- [EXERCISE DETAILS] The entries shown next need to be written again word for word.

= = =

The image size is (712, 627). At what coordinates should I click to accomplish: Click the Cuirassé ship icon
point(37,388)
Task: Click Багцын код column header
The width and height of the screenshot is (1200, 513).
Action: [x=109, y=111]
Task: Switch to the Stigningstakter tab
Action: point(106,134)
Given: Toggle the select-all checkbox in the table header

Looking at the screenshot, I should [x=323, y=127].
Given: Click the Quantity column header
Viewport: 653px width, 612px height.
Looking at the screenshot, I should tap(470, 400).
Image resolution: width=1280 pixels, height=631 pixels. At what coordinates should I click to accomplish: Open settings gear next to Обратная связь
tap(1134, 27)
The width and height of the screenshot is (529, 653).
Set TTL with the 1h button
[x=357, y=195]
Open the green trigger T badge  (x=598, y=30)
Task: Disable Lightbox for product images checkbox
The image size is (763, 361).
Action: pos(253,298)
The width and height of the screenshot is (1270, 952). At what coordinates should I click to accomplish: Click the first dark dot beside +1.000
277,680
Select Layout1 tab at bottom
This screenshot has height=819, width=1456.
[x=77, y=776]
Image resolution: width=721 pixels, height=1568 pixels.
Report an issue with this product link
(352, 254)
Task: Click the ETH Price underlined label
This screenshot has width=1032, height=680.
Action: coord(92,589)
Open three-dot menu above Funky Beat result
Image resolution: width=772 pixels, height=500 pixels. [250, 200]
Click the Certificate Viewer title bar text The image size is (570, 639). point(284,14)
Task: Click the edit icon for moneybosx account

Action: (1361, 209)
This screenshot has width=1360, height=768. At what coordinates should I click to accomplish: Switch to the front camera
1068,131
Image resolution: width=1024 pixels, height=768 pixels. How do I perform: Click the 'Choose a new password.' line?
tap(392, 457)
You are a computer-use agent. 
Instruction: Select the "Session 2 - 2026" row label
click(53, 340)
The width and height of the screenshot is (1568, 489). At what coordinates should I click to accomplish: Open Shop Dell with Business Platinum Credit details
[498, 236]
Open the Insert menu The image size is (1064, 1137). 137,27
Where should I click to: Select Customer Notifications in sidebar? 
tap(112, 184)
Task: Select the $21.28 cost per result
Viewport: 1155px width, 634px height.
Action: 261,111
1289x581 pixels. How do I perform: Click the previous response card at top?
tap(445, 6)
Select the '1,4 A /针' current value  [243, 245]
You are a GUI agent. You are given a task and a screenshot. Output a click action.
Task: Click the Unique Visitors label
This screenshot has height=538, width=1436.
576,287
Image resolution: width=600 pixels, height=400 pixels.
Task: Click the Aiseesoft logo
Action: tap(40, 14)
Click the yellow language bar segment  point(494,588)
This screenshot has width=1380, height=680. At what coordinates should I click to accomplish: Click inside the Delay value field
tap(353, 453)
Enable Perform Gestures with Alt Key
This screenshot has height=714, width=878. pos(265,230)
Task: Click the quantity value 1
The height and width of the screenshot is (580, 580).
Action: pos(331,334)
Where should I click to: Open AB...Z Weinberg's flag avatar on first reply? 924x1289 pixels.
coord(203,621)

= = =

- [TASK OUTPUT]
The image size is (712, 627). At what coordinates should I click to accomplish: Click the Cuirassé ship icon
point(37,388)
Task: Click Багцын код column header
The width and height of the screenshot is (1200, 513).
Action: [x=109, y=111]
Task: Switch to the Stigningstakter tab
Action: point(106,134)
Given: Toggle the select-all checkbox in the table header

Looking at the screenshot, I should [x=323, y=127].
Given: Click the Quantity column header
Viewport: 653px width, 612px height.
Looking at the screenshot, I should tap(470, 400).
Image resolution: width=1280 pixels, height=631 pixels. At what coordinates should I click to accomplish: Open settings gear next to Обратная связь
tap(1134, 27)
The width and height of the screenshot is (529, 653).
Set TTL with the 1h button
[x=357, y=195]
Open the green trigger T badge  (x=598, y=30)
Task: Disable Lightbox for product images checkbox
The image size is (763, 361).
Action: pos(253,298)
The width and height of the screenshot is (1270, 952). At what coordinates should I click to accomplish: Click the first dark dot beside +1.000
277,680
Select Layout1 tab at bottom
This screenshot has height=819, width=1456.
[x=77, y=776]
Image resolution: width=721 pixels, height=1568 pixels.
Report an issue with this product link
(352, 254)
Task: Click the ETH Price underlined label
This screenshot has width=1032, height=680.
Action: coord(92,589)
Open three-dot menu above Funky Beat result
Image resolution: width=772 pixels, height=500 pixels. [250, 200]
Click the Certificate Viewer title bar text The image size is (570, 639). point(284,14)
Task: Click the edit icon for moneybosx account

Action: (1361, 209)
This screenshot has width=1360, height=768. At what coordinates should I click to accomplish: Switch to the front camera
1068,131
Image resolution: width=1024 pixels, height=768 pixels. How do I perform: Click the 'Choose a new password.' line?
tap(392, 457)
You are a computer-use agent. 
Instruction: Select the "Session 2 - 2026" row label
click(53, 340)
The width and height of the screenshot is (1568, 489). At what coordinates should I click to accomplish: Open Shop Dell with Business Platinum Credit details
[498, 236]
Open the Insert menu The image size is (1064, 1137). 137,27
Where should I click to: Select Customer Notifications in sidebar? 
tap(112, 184)
Task: Select the $21.28 cost per result
Viewport: 1155px width, 634px height.
Action: 261,111
1289x581 pixels. How do I perform: Click the previous response card at top?
tap(445, 6)
Select the '1,4 A /针' current value  [243, 245]
You are a GUI agent. You are given a task and a screenshot. Output a click action.
Task: Click the Unique Visitors label
This screenshot has height=538, width=1436.
576,287
Image resolution: width=600 pixels, height=400 pixels.
Task: Click the Aiseesoft logo
Action: tap(40, 14)
Click the yellow language bar segment  point(494,588)
This screenshot has width=1380, height=680. At what coordinates should I click to accomplish: Click inside the Delay value field
tap(353, 453)
Enable Perform Gestures with Alt Key
This screenshot has height=714, width=878. pos(265,230)
Task: Click the quantity value 1
The height and width of the screenshot is (580, 580).
Action: pos(331,334)
Where should I click to: Open AB...Z Weinberg's flag avatar on first reply? 924x1289 pixels.
coord(203,621)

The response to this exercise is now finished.